SHORT TASK 1:
Please reproduce the passage of the dissenting opinion below between "attorney, Vickie L." and "848, 858 (2022)", inclusive.

EXCERPTED PASSAGE:
%%
No. 24-122 – Lawyer Disciplinary Board v. Vickie L. Hylton, a member of the West Virginia State Bar FILED November 5, 2025 released at 3:00 p.m. WOOTON, Chief Justice, dissenting: C. CASEY FORBES, CLERK SUPREME COURT OF APPEALS OF WEST VIRGINIA

I respectfully dissent from the majority opinion; I would have adopted the

Hearing Panel Subcommittee’s (“HPS”) recommended sanction for the respondent

attorney, Vickie L. Hylton. Although “[t]his Court is the final arbiter of legal ethics

problems and must make the ultimate decisions about public reprimands, suspensions or

annulments of attorneys’ licenses to practice law,” Syl. Pt. 3, Comm. on Legal Ethics of the

W. Va. State Bar v. Blair, 174 W. Va. 494, 327 S.E.2d 671 (1984), I have long been of the

opinion that this Court should give substantial deference to the HPS’s recommendations.

See Law. Disciplinary Bd. v. Macia, 246 W. Va. 317, 327, 873 S.E.2d 848, 858 (2022)

(Wooton, J. dissenting) (“I am of the firm belief that the recommended sanction of the HPS,

as the body charged with investigating complaints of violations of our Rules of Professional

Conduct[], is entitled to substantial deference by this Court.”); see also Law. Disciplinary

Bd. v. Schillace, 247 W. Va. 673, 694, 885 S.E.2d 611, 632 (2022) (Wooton, J., dissenting)
%%
EXCERPTED DATA:
%%
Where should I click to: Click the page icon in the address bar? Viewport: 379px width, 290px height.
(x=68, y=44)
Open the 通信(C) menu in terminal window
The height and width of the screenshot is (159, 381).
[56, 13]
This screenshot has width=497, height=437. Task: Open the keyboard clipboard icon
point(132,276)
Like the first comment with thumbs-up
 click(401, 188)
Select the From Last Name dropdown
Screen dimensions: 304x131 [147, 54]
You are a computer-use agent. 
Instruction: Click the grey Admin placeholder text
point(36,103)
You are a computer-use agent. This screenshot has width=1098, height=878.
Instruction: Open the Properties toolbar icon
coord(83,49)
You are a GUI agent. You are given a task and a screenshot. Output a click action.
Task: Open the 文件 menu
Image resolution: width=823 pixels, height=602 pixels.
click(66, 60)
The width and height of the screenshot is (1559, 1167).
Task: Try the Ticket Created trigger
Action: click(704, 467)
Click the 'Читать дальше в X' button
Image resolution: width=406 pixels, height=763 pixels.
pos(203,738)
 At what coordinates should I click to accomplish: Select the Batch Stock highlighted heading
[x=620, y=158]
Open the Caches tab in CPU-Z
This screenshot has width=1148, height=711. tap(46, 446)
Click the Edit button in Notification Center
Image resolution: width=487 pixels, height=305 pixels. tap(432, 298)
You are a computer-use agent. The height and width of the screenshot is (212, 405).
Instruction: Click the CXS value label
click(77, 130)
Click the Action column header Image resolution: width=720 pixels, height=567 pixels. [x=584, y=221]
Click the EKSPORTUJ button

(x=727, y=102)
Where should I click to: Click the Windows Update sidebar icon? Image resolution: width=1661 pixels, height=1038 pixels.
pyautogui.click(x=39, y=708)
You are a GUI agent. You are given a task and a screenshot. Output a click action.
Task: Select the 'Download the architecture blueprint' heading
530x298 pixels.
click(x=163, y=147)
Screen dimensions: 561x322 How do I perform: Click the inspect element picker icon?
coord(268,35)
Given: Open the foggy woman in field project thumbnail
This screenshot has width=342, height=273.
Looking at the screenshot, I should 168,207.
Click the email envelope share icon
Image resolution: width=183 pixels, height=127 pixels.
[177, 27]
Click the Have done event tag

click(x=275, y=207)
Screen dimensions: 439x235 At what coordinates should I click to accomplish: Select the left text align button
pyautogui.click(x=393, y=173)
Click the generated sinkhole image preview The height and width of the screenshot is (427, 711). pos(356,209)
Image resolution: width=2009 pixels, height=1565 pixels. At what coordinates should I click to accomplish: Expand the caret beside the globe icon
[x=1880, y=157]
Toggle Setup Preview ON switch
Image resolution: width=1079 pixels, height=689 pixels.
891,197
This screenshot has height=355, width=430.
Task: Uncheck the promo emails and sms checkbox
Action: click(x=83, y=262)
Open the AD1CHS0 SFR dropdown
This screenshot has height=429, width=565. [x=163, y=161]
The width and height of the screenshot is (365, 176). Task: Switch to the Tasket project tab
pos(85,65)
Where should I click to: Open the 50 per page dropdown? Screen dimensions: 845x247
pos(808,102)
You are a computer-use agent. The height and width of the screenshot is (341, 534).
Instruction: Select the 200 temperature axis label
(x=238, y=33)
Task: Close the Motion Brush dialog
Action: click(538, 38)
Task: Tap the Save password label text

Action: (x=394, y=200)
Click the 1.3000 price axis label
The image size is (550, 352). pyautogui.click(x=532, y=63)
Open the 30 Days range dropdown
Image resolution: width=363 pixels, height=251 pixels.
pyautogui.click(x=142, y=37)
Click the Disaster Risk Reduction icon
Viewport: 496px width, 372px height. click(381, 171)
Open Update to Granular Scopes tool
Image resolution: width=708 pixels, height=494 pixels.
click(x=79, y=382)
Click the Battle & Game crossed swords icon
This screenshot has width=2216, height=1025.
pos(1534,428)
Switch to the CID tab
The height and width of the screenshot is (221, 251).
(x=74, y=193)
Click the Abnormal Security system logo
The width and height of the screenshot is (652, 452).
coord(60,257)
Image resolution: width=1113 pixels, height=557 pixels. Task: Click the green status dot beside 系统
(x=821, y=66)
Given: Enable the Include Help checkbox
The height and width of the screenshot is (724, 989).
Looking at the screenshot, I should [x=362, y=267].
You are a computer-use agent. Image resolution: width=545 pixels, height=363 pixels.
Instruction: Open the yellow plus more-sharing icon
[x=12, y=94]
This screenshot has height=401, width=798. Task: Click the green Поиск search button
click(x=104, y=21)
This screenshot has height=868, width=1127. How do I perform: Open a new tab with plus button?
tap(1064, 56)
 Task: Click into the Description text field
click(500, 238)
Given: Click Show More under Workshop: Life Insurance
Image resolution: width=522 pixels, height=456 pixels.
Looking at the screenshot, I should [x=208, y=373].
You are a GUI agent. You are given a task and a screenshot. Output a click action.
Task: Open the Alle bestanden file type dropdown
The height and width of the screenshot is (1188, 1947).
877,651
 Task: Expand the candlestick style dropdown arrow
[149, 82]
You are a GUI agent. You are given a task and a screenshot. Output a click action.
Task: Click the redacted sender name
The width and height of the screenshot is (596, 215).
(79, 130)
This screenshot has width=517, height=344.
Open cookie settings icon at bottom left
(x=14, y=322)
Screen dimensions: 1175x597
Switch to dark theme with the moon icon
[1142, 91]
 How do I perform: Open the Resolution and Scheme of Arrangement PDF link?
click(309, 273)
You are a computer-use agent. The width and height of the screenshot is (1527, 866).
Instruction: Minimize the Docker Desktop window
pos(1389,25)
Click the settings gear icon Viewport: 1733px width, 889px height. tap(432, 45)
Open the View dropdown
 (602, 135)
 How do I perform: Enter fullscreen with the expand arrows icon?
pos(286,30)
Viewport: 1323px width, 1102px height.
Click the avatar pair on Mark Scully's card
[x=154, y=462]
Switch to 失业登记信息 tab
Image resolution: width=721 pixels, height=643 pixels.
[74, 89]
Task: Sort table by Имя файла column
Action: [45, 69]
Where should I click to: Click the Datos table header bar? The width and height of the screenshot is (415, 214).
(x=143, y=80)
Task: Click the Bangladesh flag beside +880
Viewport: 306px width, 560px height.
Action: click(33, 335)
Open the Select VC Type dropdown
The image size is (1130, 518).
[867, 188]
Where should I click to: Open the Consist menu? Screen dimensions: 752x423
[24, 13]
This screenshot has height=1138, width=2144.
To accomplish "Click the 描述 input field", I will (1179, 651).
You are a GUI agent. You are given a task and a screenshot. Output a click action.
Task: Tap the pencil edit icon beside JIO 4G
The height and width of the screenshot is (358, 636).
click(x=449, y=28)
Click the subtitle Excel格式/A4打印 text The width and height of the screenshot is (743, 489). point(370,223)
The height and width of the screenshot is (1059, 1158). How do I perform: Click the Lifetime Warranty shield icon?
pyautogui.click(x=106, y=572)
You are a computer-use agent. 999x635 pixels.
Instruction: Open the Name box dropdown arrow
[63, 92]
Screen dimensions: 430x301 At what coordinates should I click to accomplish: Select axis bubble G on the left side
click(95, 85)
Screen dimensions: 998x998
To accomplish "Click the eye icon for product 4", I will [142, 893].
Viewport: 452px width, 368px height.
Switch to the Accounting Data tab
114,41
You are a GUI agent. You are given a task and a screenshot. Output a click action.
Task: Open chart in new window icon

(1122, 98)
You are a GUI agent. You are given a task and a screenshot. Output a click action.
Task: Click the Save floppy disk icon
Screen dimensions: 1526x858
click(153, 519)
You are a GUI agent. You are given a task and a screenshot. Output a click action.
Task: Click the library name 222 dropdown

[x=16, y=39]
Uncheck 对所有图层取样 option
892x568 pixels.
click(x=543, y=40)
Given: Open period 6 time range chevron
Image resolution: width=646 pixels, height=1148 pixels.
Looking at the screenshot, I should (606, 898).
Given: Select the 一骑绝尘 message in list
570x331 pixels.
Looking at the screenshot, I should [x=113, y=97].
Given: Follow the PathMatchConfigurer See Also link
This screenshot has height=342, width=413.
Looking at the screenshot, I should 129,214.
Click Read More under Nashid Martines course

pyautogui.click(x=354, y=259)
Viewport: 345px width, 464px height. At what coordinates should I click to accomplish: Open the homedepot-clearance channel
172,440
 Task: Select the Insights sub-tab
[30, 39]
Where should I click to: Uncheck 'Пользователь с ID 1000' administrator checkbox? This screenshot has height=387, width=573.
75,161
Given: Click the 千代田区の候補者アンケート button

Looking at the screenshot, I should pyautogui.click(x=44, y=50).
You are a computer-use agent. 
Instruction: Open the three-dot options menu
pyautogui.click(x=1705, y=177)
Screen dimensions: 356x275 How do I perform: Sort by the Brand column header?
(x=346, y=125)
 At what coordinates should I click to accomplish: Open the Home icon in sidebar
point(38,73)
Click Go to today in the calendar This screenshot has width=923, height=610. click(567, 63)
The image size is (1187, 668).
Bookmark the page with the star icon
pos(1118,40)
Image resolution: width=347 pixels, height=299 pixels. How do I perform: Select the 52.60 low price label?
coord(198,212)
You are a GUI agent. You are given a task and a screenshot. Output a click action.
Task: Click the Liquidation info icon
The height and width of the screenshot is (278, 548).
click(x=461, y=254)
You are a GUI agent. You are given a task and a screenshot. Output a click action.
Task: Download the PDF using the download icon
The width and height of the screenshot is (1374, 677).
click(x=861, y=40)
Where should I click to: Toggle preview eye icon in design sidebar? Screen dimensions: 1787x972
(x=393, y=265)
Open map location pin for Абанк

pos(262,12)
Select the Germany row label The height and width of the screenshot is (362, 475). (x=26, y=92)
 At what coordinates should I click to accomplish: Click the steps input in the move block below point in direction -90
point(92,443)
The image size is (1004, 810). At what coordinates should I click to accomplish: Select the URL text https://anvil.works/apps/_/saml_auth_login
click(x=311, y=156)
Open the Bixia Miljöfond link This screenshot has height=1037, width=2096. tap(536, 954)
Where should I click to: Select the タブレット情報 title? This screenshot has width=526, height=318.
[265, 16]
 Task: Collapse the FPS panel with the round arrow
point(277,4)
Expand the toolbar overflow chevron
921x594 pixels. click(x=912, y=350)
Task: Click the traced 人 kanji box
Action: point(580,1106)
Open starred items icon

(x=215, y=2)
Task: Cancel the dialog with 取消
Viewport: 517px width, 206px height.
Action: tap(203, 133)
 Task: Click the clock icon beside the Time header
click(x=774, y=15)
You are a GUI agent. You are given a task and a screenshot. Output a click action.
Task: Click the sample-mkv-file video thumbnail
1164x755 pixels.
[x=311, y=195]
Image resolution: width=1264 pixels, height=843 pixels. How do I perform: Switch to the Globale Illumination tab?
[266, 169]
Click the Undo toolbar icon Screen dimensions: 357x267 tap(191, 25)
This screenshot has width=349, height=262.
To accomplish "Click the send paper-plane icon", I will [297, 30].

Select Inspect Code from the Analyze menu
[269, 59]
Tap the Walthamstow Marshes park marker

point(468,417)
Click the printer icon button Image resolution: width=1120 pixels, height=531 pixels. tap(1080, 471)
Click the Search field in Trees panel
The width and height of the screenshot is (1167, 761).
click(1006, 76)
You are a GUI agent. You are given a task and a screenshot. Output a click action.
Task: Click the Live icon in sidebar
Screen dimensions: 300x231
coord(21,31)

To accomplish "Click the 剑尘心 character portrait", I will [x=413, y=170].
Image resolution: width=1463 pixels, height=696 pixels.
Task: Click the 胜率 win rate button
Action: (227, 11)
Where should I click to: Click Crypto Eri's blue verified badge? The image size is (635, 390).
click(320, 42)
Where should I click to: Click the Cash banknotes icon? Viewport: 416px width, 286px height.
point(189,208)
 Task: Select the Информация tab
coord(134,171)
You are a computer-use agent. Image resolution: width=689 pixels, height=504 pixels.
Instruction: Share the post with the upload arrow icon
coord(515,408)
%%
SHORT TASK 2:
State how many lines in the rows above contain the string "Instruction", with case counting, and give only the number.

COMPLETE RESPONSE 1:
attorney, Vickie L. Hylton. Although “[t]his Court is the final arbiter of legal ethics

problems and must make the ultimate decisions about public reprimands, suspensions or

annulments of attorneys’ licenses to practice law,” Syl. Pt. 3, Comm. on Legal Ethics of the

W. Va. State Bar v. Blair, 174 W. Va. 494, 327 S.E.2d 671 (1984), I have long been of the

opinion that this Court should give substantial deference to the HPS’s recommendations.

See Law. Disciplinary Bd. v. Macia, 246 W. Va. 317, 327, 873 S.E.2d 848, 858 (2022)

COMPLETE RESPONSE 2:
9